Step 1: Research Your Doll
Say you’re looking for a specific doll, such as Dollfie Dream Hatsune Miku. The first step is making sure that the doll isn’t still in stock on Volks International website, where you can buy some dolls easily and for retail price. There’s usually a few limited release dolls in stock, so when in doubt check first here. Next, find out about the doll’s original release on the Volks website so you can understand the way it should look, the parts it should include in the set, as well as knowing the original retail price. For example with Hatsune Miku, there are actually two versions currently – the original release and a later reboot release which uses an updated body with improved posability. Volks even has a page with all the vocaloid releases so it’s a bit easier to compare.
What you want to avoid is paying a high price for an older version of Miku on the DDIII body when it’s not as valuable as the Reboot version on the newer DD f-3 body. Also, keep in mind the age of the doll and its outfit set – synthetic leather doll clothing tends to deteriorate over time. The original Miku dolls from 2013 may have damaged outfits and accessories even if the box hasn’t been opened.
However, if you get Miku with an older DDIII body, you can easily purchase the newer DD f-3 body from Volks to upgrade if you wish. As for Miku-style wigs, they’re available from Volks and other retailers. The most unique parts of her set are the head, eyes, and outfit.
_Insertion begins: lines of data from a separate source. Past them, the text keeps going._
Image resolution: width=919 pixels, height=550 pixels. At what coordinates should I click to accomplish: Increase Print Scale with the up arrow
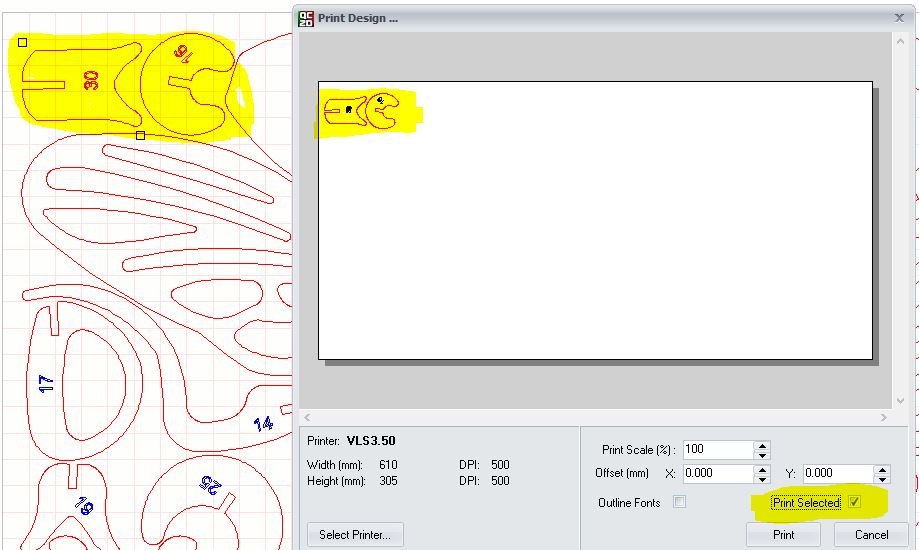[763, 446]
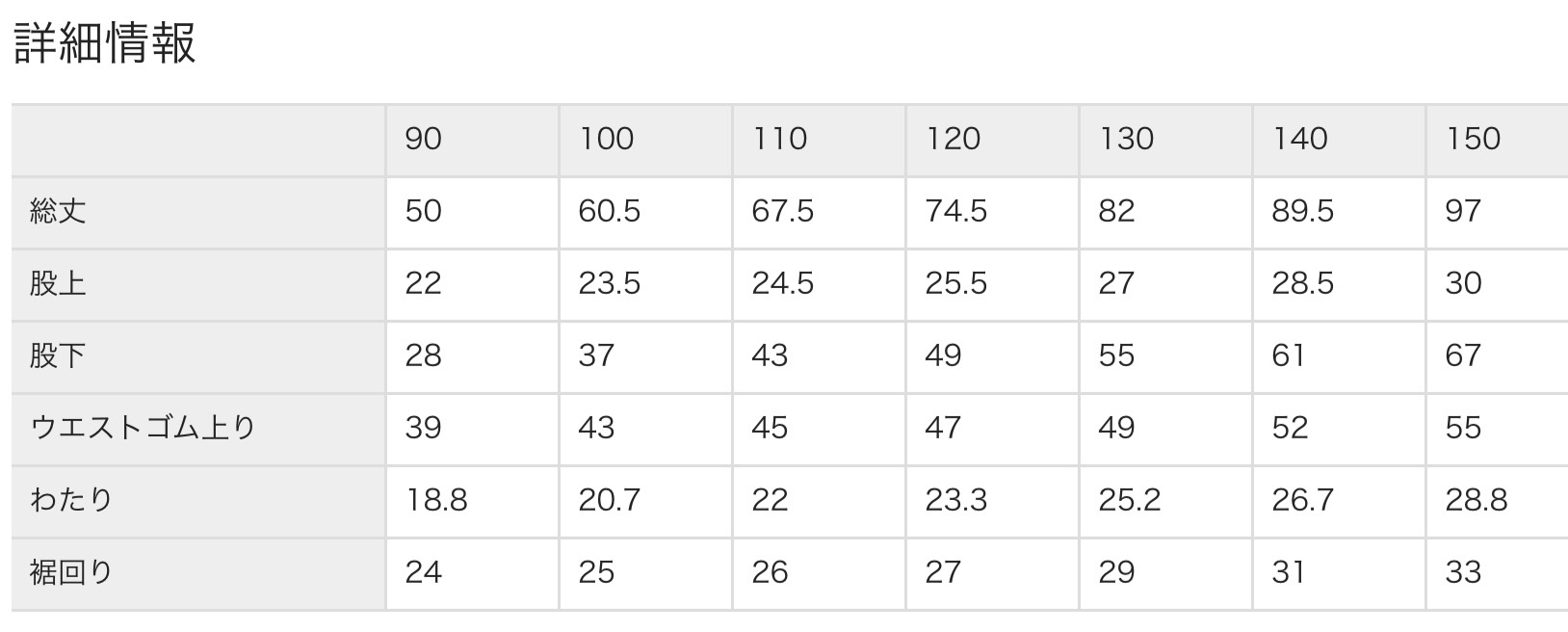
Task: Click the 23.3 cell in わたり row
Action: click(955, 500)
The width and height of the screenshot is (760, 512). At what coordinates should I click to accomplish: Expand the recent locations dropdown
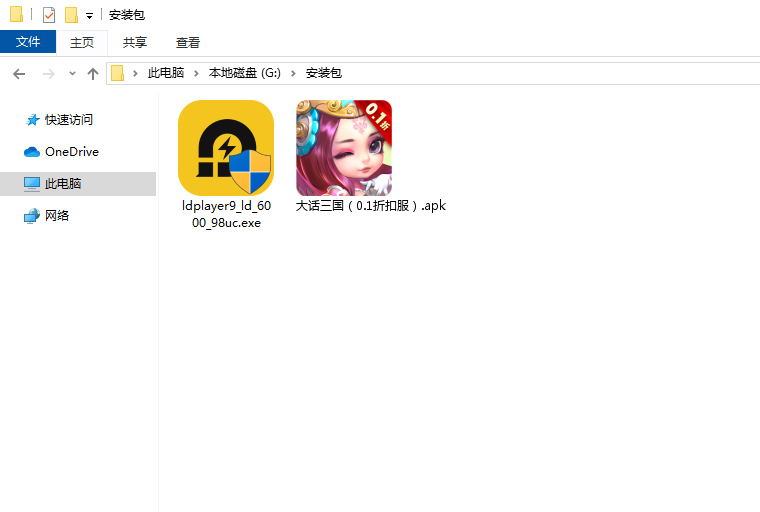click(72, 74)
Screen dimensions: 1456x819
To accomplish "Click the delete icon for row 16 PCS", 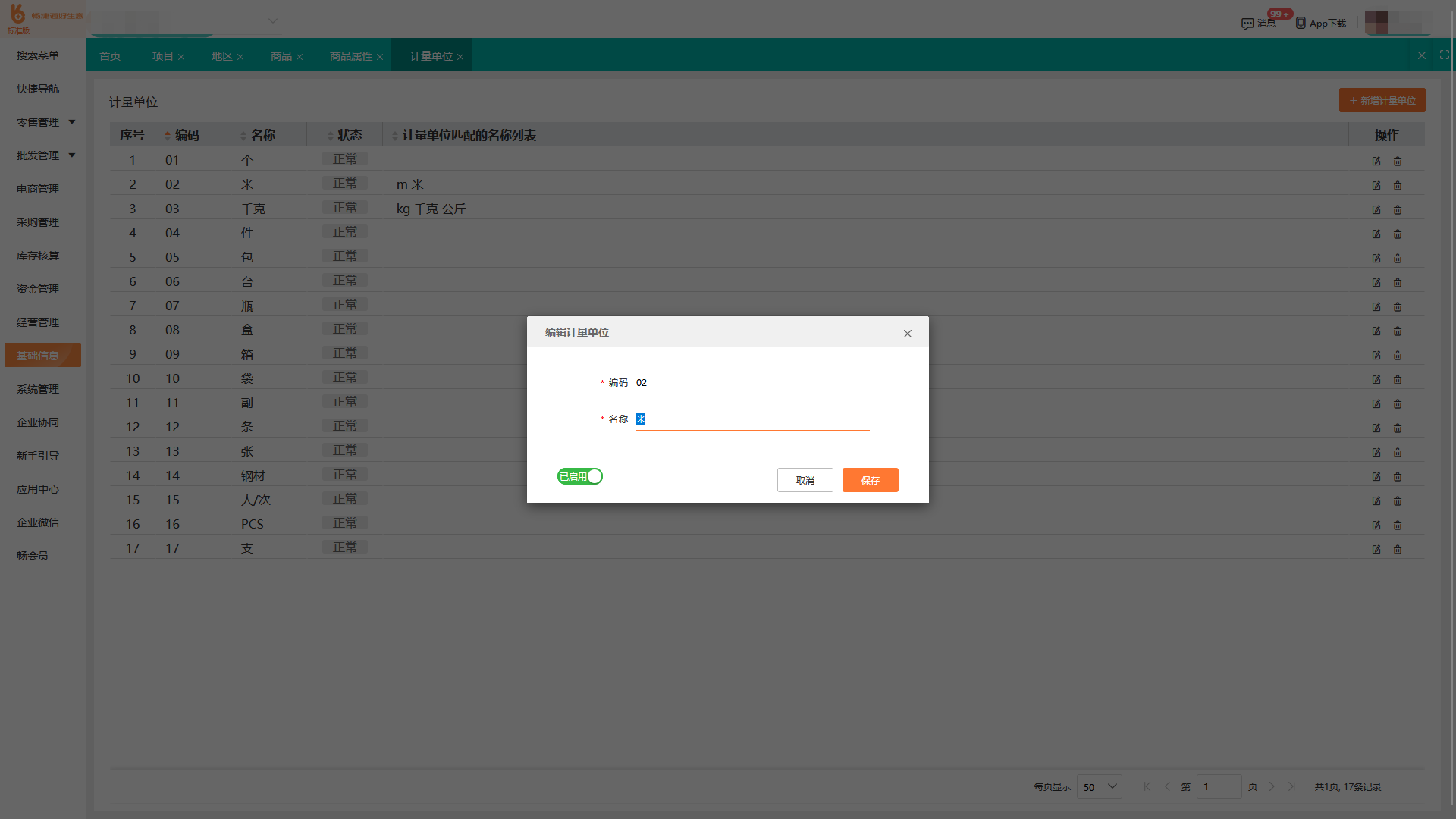I will [x=1398, y=524].
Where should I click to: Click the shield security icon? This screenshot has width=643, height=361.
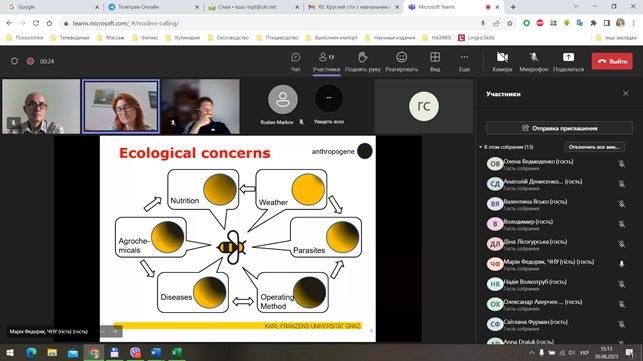pos(14,61)
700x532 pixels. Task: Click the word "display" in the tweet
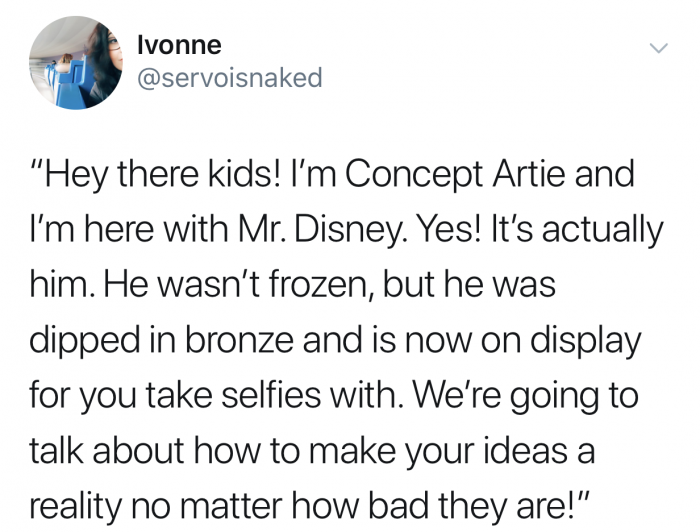[586, 341]
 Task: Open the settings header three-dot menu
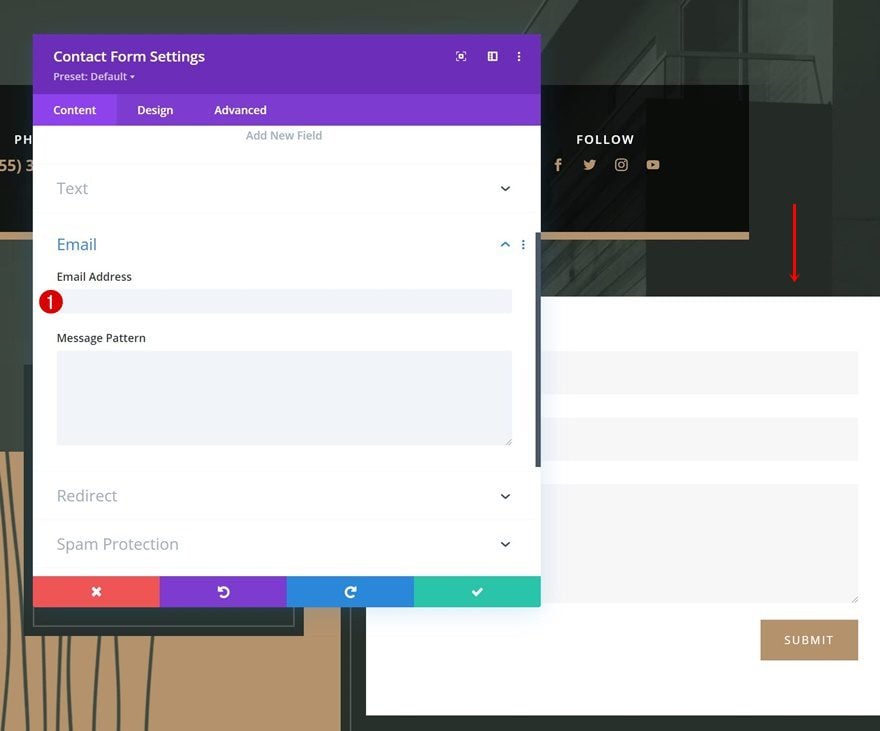(519, 57)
If you have a tight budget or don’t like the default outfit, you could simply look for Miku’s head alone and source the other parts elsewhere.
Keep in mind that stained bodies, broken accessories, and tangled wigs can be fixed if you’re skilled with such tasks, but it can be quite challenging for a newbie. I don’t recommend planning to fix up a damaged doll if you haven’t done it before. It can be disheartening to spend a lot of money on a doll only for it to arrive in poor condition, requiring a lot of work.
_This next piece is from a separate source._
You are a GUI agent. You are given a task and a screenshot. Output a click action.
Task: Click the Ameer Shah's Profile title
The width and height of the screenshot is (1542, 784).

There’s so much to consider it’s pretty overwhelming to figure out alone, but the online doll community can be responsive to polite inquiries. I recommend checking the DollDreaming forum to find more info.
Step 2: Search for Your Doll
On Yahoo! Auctions most of the text is Japanese, so you’ll need to figure out the best Japanese search terms for your doll quest. For Hatsune Miku I can check the Wikipedia page and copy the Japanese characters for her name, 初音ミク. Then I can hop over to the Dollfie Dreams section on Y! Auctions and plug ミク into the search. The results show a bunch of active Miku auctions:
I use a Google Translate browser plugin to convert the text to English. Sorting by ‘New Order’ will help keep the listings in chronological order, so if you check the same search often you’ll see new additions at the top. You can use the category ‘Body’ to filter out most outfits and miscellaneous parts if you’re mainly looking for a full set doll. Once you’ve tailored the search to what you want, it’s a good idea to bookmark it so you can check back often.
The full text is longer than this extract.